Y en este segundo aposento, a decir de los entendidos, hallamos el trozo de mural en que la pintura maya llegó a su máxima expresión de belleza. De abajo arriba nos encontramos con filas de guerreros que presentan sus lanzas, al igual de otro grupo que en la parte alta hace otro tanto. Estos guerreros que forman la guardia de los señores, ante quienes se sacrifica a los prisioneros, visten los arreos más raros, todos simbólicos, todos nagualísticos. pues en tanto uno ostenta en su cabeza la dentada fauce de un carnicero, otro lleva casco con el pico de un ave, el pico ganchudo de un ave de batalla, y otro una cabecita de venado, desnuda de piel, sólo con los dos cuernos, y otros turbantes amarillos, pieles de jaguar arrolladas, y en cuanto a la vestimenta es de lo más rica y armoniosa: orejeras, hombreras, capuchas, especie de calzones cortos, decorados como los que usan los indios en la actualidad en algunas localidades de Guatemala.
Entre estos dos grupos de guerreros, los de los últimos escalones del graderio de gradas rojas en que se desarrolla la escena, y los de los escalones más altos, se hallan, encuclillados y sentados, los prisioneros. Dos de ellos con los dedos de las manos sangrando.

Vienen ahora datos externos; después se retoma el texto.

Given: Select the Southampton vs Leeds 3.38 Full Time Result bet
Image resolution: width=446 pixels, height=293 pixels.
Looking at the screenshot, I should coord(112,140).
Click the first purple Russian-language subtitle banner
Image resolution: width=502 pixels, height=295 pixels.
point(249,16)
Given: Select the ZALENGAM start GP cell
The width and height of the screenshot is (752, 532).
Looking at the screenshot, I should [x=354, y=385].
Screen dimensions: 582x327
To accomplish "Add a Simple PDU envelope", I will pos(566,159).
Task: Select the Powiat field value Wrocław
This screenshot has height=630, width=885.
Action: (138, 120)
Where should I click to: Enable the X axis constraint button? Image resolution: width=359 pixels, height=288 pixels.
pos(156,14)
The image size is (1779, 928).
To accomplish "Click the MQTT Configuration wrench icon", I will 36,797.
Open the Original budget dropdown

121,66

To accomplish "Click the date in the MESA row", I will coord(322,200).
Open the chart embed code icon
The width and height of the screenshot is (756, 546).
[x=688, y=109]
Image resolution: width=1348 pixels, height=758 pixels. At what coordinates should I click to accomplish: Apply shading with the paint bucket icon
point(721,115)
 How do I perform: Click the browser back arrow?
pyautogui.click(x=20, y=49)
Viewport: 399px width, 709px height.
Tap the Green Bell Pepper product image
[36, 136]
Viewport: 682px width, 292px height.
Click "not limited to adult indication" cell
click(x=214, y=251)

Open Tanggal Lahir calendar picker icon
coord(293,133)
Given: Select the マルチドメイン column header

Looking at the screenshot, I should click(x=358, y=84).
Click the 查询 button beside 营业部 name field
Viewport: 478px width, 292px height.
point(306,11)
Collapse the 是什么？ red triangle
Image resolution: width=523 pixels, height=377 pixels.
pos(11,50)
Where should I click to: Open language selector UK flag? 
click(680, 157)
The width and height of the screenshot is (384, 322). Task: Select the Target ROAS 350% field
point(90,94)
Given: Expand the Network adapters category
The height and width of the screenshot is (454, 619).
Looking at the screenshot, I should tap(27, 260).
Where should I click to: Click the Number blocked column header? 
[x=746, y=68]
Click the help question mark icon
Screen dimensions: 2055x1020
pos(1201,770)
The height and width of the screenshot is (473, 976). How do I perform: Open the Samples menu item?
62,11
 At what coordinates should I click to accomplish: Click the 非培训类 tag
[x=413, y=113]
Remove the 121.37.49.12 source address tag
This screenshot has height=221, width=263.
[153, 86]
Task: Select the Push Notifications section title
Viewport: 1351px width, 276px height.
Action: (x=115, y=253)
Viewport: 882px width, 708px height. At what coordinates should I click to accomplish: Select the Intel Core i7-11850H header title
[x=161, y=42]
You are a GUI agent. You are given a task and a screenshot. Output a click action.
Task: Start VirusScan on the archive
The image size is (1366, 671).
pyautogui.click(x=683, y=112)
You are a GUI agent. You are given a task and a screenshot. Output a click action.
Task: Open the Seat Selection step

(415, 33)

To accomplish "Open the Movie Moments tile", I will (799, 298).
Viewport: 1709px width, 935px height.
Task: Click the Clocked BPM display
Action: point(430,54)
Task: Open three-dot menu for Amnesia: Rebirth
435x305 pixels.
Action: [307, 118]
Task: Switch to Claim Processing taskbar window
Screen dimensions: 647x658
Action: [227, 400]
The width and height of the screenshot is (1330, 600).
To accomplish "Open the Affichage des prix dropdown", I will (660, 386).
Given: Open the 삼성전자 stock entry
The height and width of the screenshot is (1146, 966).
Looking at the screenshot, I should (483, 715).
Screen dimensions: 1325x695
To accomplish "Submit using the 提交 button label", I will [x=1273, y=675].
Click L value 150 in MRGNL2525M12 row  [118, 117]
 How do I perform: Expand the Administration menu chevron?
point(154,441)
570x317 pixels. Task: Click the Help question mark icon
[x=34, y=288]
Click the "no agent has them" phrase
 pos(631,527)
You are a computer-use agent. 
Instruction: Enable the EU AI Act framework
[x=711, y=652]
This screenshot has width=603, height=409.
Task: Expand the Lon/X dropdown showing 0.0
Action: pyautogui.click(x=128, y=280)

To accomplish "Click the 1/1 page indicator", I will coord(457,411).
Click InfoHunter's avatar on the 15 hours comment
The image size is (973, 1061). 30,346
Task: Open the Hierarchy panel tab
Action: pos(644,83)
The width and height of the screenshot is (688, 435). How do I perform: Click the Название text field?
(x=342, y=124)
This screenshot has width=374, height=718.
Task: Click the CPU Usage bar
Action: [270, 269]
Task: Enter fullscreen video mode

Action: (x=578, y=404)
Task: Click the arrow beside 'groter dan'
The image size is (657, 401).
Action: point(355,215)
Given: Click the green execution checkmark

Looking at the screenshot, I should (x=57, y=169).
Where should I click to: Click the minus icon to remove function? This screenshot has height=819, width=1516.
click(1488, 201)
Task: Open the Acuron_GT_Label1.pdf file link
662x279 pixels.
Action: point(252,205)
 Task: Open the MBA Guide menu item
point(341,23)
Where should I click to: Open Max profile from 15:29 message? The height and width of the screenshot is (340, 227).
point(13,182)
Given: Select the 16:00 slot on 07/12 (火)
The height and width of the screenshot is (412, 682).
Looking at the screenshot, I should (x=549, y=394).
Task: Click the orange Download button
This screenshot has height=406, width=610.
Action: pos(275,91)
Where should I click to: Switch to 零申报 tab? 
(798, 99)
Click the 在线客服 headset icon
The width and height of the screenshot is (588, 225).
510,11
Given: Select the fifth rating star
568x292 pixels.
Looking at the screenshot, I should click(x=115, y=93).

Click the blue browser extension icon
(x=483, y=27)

Se ven las salpicaduras de la sangre como puntitos rojos, especie de rosarios de gotitas rojas cayendo de sus dedos. En la grada inmediatamente inferior, se contempla la cabeza cortada de uno de los prisioneros, en un colchoncito de hojas verdes, y cerca, un prisionero al cual un personaje poco visible está cortándole los dedos.
Pero volvamos a la parte superior y principal de la escena, a lo que se ve en la primera grada de la escalinata de gradas rojas en que se desarrolla esta dramática, esta trágica ceremonia del sacrificio de los prisioneros. De un lado hemos visto la fila de guerreros presentando sus lanzas, el último de éstos tiene un prisionero, casi a sus pies, el cual es ofrecido al Gran Señor que está perfectamente separado de las demás figuras al centro, con una larguísima cauda de plumas verdes como penacho, la casaca de piel de tigre, y una lanza adornada en la parte alta con piel de tigre, lanza que cae vertical, sirviendo como eje del conjunto, por detrás de la cabeza de un prisionero que se ve echado en las gradas. Se dijera que la lanza le entra en el ojo, pero no, está perfectamente aparte, atrás, apoyada atrás de la cabeza que el prisionero tiene echada contra la grada. Esta es indudablemente la figura más bella de Bonampak, la mejor lograda en la pintura mural de los mayas. Desnudo totalmente, apenas si un taparrabo blanco lo cubre. Es una extraordinaria figura humana, dibujada con la más absoluta maestría, pero, aparte del sentido plástico perfecto, una figura yacente que traduce todo el dolor del prisionero de guerra, y que hace pensar en aquel "ay, de los vencidos".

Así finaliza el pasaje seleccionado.